Records from a collection
※ ※ ※
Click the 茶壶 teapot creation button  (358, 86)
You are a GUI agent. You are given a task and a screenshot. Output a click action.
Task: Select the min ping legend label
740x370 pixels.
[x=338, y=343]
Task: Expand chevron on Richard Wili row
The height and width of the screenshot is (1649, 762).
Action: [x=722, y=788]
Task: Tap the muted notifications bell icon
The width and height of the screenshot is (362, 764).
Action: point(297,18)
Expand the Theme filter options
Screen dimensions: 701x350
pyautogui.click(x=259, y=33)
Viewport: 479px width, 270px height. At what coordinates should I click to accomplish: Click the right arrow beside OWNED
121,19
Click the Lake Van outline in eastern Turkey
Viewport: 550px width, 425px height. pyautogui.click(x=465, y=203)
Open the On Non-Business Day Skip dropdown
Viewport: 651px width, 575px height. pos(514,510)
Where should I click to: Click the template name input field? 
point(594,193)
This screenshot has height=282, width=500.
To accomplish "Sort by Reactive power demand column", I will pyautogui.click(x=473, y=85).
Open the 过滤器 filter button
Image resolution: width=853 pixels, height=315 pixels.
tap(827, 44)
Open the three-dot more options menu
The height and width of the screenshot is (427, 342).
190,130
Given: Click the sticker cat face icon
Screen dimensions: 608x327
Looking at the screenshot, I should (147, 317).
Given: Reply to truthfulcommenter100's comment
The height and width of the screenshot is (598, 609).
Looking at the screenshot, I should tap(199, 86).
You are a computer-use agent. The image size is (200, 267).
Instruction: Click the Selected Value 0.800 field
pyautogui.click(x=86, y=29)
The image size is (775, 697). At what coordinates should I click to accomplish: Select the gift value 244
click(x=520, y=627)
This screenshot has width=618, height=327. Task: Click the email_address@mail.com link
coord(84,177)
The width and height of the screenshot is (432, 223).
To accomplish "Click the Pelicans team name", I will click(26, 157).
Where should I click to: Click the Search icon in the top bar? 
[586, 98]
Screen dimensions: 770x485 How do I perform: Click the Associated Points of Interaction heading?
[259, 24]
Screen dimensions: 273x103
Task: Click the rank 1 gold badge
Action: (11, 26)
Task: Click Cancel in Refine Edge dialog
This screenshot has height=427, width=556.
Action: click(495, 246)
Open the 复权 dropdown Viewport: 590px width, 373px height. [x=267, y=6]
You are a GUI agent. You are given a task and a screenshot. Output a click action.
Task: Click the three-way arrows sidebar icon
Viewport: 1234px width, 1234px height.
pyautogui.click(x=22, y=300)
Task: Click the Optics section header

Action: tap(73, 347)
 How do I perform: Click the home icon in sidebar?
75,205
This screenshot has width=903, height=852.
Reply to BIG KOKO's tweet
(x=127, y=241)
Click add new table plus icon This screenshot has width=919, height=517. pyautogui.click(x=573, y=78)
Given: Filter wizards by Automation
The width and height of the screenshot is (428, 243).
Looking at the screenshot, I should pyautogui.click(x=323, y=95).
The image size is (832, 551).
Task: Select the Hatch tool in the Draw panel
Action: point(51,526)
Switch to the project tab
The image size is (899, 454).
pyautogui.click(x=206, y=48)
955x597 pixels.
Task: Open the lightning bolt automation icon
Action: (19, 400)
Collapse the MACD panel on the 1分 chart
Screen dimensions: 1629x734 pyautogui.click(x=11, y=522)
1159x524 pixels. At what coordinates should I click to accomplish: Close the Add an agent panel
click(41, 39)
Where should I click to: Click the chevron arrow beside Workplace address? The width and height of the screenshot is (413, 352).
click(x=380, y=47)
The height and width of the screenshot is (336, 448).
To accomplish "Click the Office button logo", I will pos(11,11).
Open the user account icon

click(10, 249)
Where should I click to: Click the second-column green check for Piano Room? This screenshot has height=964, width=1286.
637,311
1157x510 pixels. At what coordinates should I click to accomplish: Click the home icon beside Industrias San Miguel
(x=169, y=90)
※ ※ ※
▸ **Exercise objective**:
Copy out every line of the listing above without changing anything.

▸ **Exercise solution**:
Click the 茶壶 teapot creation button  (358, 86)
You are a GUI agent. You are given a task and a screenshot. Output a click action.
Task: Select the min ping legend label
740x370 pixels.
[x=338, y=343]
Task: Expand chevron on Richard Wili row
The height and width of the screenshot is (1649, 762).
Action: [x=722, y=788]
Task: Tap the muted notifications bell icon
The width and height of the screenshot is (362, 764).
Action: point(297,18)
Expand the Theme filter options
Screen dimensions: 701x350
pyautogui.click(x=259, y=33)
Viewport: 479px width, 270px height. At what coordinates should I click to accomplish: Click the right arrow beside OWNED
121,19
Click the Lake Van outline in eastern Turkey
Viewport: 550px width, 425px height. pyautogui.click(x=465, y=203)
Open the On Non-Business Day Skip dropdown
Viewport: 651px width, 575px height. pos(514,510)
Where should I click to: Click the template name input field? 
point(594,193)
This screenshot has height=282, width=500.
To accomplish "Sort by Reactive power demand column", I will pyautogui.click(x=473, y=85).
Open the 过滤器 filter button
Image resolution: width=853 pixels, height=315 pixels.
tap(827, 44)
Open the three-dot more options menu
The height and width of the screenshot is (427, 342).
190,130
Given: Click the sticker cat face icon
Screen dimensions: 608x327
Looking at the screenshot, I should (147, 317).
Given: Reply to truthfulcommenter100's comment
The height and width of the screenshot is (598, 609).
Looking at the screenshot, I should tap(199, 86).
You are a computer-use agent. The image size is (200, 267).
Instruction: Click the Selected Value 0.800 field
pyautogui.click(x=86, y=29)
The image size is (775, 697). At what coordinates should I click to accomplish: Select the gift value 244
click(x=520, y=627)
This screenshot has width=618, height=327. Task: Click the email_address@mail.com link
coord(84,177)
The width and height of the screenshot is (432, 223).
To accomplish "Click the Pelicans team name", I will click(26, 157).
Where should I click to: Click the Search icon in the top bar? 
[586, 98]
Screen dimensions: 770x485 How do I perform: Click the Associated Points of Interaction heading?
[259, 24]
Screen dimensions: 273x103
Task: Click the rank 1 gold badge
Action: (11, 26)
Task: Click Cancel in Refine Edge dialog
This screenshot has height=427, width=556.
Action: click(495, 246)
Open the 复权 dropdown Viewport: 590px width, 373px height. [x=267, y=6]
You are a GUI agent. You are given a task and a screenshot. Output a click action.
Task: Click the three-way arrows sidebar icon
Viewport: 1234px width, 1234px height.
pyautogui.click(x=22, y=300)
Task: Click the Optics section header

Action: tap(73, 347)
 How do I perform: Click the home icon in sidebar?
75,205
This screenshot has width=903, height=852.
Reply to BIG KOKO's tweet
(x=127, y=241)
Click add new table plus icon This screenshot has width=919, height=517. pyautogui.click(x=573, y=78)
Given: Filter wizards by Automation
The width and height of the screenshot is (428, 243).
Looking at the screenshot, I should pyautogui.click(x=323, y=95).
The image size is (832, 551).
Task: Select the Hatch tool in the Draw panel
Action: point(51,526)
Switch to the project tab
The image size is (899, 454).
pyautogui.click(x=206, y=48)
955x597 pixels.
Task: Open the lightning bolt automation icon
Action: (19, 400)
Collapse the MACD panel on the 1分 chart
Screen dimensions: 1629x734 pyautogui.click(x=11, y=522)
1159x524 pixels. At what coordinates should I click to accomplish: Close the Add an agent panel
click(41, 39)
Where should I click to: Click the chevron arrow beside Workplace address? The width and height of the screenshot is (413, 352).
click(x=380, y=47)
The height and width of the screenshot is (336, 448).
To accomplish "Click the Office button logo", I will pos(11,11).
Open the user account icon

click(10, 249)
Where should I click to: Click the second-column green check for Piano Room? This screenshot has height=964, width=1286.
637,311
1157x510 pixels. At what coordinates should I click to accomplish: Click the home icon beside Industrias San Miguel
(x=169, y=90)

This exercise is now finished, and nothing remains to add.